### [WORK TO COMPLETE]
Find every line in the records below that contains the word "radio" and copy each one. Case counts.

== RECORDS SUPPLIED ==

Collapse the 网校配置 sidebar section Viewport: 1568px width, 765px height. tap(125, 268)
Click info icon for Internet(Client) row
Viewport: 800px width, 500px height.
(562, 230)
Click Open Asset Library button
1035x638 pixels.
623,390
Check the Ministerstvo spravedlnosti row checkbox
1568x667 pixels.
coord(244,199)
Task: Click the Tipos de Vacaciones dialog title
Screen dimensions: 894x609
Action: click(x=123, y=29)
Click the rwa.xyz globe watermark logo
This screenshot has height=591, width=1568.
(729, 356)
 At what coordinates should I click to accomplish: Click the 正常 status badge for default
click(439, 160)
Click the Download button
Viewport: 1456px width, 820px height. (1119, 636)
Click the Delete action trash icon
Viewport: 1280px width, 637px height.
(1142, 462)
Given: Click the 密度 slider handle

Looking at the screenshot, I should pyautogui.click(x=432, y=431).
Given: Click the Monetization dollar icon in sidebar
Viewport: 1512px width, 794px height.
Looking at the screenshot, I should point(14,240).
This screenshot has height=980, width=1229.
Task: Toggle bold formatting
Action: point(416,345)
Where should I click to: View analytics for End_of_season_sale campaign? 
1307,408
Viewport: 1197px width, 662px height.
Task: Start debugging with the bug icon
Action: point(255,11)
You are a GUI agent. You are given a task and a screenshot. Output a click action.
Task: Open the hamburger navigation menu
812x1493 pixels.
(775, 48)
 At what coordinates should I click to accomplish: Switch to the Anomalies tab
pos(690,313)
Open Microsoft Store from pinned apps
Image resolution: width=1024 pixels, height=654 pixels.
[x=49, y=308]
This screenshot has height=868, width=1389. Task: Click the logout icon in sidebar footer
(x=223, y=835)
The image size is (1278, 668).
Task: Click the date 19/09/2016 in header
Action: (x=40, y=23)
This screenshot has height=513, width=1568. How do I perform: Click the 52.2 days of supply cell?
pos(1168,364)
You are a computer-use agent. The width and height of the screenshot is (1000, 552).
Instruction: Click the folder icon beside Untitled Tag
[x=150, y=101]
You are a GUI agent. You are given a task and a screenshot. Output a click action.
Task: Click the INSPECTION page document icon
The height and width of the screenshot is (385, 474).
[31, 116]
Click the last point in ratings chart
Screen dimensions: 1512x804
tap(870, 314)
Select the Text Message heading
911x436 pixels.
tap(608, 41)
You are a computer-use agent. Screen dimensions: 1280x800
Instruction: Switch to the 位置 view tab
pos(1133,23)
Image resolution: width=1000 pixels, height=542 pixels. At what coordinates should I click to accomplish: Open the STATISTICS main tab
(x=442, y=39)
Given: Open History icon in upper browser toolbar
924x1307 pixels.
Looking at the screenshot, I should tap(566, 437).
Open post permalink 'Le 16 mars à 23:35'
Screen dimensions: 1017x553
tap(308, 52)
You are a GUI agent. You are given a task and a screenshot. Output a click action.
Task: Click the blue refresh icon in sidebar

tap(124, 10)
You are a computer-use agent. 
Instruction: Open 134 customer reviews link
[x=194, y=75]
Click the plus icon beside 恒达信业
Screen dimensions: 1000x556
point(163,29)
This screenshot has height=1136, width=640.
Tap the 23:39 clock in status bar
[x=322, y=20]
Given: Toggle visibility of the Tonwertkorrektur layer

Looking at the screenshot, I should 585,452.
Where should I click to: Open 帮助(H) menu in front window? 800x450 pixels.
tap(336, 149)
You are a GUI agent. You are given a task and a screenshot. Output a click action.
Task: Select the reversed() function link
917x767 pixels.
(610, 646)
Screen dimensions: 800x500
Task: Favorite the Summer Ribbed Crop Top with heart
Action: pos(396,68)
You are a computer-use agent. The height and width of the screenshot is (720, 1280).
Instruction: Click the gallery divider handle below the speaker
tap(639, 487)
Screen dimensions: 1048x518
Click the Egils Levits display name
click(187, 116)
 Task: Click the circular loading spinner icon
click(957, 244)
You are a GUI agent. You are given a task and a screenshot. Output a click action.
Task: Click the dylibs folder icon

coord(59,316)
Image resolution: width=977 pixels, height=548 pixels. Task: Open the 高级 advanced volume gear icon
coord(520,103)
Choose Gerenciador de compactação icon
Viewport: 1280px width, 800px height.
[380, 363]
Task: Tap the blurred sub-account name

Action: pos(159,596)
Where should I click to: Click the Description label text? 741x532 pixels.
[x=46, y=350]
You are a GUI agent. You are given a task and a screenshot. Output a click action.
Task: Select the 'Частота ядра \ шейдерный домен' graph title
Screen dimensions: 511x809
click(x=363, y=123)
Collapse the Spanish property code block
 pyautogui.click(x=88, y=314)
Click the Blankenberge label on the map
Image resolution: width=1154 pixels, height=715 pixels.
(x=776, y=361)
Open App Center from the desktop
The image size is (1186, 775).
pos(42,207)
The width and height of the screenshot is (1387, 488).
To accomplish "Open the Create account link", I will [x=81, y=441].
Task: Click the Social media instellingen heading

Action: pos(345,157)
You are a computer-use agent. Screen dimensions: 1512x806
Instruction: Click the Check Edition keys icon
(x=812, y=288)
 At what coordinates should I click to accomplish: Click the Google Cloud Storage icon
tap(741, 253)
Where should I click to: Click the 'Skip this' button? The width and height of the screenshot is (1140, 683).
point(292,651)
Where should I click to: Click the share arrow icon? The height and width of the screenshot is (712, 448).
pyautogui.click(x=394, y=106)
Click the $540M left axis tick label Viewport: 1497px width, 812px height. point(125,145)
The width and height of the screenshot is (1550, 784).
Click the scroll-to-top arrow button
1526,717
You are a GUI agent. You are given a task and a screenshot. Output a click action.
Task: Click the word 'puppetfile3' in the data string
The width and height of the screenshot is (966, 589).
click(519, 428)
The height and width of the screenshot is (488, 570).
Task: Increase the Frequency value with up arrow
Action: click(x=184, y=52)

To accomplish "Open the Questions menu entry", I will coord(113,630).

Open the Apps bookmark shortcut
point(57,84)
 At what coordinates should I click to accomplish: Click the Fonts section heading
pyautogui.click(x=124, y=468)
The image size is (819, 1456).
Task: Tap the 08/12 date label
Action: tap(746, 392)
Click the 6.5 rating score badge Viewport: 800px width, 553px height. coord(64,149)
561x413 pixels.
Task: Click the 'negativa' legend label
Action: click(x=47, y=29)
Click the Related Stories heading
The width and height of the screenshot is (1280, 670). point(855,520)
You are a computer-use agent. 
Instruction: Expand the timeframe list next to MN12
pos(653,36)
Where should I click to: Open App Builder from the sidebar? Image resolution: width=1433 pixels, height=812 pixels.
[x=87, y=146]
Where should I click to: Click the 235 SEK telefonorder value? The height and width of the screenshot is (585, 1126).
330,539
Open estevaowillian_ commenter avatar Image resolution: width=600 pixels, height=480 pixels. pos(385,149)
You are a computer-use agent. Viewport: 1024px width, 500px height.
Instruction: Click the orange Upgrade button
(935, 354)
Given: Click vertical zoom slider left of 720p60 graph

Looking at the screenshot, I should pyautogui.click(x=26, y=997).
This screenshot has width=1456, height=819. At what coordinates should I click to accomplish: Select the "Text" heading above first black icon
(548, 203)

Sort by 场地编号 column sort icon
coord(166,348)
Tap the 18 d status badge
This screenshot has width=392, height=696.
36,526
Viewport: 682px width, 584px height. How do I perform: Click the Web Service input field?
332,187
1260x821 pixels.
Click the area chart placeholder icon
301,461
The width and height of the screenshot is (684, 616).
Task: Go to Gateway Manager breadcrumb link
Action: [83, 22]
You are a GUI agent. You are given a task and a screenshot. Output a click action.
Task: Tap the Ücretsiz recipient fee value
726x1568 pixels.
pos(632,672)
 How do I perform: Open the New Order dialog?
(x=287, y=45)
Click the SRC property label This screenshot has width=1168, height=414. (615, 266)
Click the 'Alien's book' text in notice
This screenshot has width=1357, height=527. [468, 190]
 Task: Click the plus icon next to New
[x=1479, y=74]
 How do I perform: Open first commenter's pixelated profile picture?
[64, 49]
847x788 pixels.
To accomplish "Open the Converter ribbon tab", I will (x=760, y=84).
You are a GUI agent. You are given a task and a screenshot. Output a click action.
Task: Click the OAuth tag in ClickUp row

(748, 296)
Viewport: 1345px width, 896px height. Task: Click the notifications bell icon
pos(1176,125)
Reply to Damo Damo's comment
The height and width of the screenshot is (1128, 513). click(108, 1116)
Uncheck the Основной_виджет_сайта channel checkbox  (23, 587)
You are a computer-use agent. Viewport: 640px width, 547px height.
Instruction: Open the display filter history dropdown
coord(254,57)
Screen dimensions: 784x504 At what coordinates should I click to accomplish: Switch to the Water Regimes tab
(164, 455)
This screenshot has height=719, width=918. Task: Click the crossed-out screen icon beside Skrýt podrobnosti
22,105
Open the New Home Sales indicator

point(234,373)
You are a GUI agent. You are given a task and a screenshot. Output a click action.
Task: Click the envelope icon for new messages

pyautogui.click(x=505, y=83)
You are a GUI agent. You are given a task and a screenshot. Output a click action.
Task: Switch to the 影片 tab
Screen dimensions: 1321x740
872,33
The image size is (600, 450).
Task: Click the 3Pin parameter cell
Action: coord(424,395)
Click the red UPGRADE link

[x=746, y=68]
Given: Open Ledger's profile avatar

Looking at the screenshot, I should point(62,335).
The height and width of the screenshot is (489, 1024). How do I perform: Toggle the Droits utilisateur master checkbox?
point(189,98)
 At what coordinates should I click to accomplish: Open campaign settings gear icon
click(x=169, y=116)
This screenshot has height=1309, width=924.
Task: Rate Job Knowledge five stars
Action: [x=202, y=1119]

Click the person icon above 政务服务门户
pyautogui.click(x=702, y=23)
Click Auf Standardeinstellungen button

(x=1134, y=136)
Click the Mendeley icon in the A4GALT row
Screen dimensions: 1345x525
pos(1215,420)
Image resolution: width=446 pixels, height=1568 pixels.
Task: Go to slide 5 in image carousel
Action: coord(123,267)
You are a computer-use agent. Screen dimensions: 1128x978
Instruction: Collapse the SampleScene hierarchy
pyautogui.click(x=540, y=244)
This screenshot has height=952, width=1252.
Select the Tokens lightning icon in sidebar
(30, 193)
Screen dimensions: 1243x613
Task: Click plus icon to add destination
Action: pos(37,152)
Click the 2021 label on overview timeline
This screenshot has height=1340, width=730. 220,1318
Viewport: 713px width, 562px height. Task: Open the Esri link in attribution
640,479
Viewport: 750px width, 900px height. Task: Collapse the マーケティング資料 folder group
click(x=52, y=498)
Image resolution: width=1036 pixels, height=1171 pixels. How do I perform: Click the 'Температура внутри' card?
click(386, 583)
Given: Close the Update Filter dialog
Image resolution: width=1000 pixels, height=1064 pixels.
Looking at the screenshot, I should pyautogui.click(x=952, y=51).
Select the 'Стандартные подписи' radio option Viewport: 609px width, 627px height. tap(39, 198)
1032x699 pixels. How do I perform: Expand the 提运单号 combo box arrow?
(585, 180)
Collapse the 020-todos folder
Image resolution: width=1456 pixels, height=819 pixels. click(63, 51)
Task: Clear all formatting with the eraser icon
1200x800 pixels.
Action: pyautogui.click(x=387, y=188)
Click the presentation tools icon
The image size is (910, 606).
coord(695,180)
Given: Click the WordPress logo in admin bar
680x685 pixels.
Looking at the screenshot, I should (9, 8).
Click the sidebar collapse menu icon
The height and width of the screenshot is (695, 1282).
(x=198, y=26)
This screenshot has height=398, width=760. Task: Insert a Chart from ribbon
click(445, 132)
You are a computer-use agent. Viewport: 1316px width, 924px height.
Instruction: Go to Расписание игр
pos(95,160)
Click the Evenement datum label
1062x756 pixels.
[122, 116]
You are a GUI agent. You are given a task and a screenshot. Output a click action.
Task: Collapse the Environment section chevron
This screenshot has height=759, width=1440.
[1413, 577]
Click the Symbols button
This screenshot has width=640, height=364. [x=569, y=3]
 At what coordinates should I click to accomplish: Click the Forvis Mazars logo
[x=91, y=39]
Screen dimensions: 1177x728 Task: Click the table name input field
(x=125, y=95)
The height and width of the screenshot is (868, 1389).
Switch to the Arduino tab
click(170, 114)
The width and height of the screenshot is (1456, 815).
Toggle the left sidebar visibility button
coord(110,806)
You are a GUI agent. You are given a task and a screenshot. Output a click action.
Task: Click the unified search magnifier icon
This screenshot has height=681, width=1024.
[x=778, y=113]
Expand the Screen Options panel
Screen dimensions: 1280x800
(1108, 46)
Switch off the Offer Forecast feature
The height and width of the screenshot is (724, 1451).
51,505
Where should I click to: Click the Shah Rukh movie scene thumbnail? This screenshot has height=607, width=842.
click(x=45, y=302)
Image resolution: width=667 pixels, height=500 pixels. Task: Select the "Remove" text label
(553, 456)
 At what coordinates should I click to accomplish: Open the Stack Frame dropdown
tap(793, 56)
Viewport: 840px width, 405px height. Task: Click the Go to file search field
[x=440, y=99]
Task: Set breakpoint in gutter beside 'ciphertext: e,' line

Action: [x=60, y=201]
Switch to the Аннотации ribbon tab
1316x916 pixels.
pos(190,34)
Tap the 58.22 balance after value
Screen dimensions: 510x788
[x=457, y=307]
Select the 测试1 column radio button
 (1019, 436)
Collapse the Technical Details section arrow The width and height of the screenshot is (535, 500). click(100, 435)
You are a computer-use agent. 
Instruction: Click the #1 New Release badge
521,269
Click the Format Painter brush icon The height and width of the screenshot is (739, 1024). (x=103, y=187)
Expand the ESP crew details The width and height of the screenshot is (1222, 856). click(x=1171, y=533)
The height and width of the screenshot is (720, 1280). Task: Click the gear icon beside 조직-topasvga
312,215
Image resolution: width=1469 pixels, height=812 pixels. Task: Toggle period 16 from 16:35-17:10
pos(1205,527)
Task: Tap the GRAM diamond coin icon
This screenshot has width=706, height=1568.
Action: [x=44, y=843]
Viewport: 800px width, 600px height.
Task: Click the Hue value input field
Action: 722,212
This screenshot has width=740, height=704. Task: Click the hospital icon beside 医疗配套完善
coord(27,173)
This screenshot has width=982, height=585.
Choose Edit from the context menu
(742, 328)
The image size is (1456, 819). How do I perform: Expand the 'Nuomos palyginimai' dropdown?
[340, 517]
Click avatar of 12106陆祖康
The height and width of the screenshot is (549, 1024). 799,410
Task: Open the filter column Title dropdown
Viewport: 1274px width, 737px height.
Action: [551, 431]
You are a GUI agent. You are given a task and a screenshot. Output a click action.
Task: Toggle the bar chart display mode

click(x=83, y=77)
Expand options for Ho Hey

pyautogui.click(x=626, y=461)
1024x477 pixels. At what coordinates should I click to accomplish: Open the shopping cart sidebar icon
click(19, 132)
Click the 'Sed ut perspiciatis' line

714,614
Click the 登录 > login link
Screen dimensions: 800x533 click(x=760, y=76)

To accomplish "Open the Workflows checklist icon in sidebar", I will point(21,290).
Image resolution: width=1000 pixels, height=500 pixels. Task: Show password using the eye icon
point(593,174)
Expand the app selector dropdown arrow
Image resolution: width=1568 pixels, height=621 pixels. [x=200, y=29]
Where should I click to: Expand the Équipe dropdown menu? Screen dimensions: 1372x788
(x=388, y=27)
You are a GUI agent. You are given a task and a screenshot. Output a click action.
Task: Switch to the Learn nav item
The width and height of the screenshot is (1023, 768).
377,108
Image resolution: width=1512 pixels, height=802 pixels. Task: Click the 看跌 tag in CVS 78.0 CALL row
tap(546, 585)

===

### [OUTPUT FOR THIS TASK]
Select the 'Стандартные подписи' radio option Viewport: 609px width, 627px height. tap(39, 198)
Select the 测试1 column radio button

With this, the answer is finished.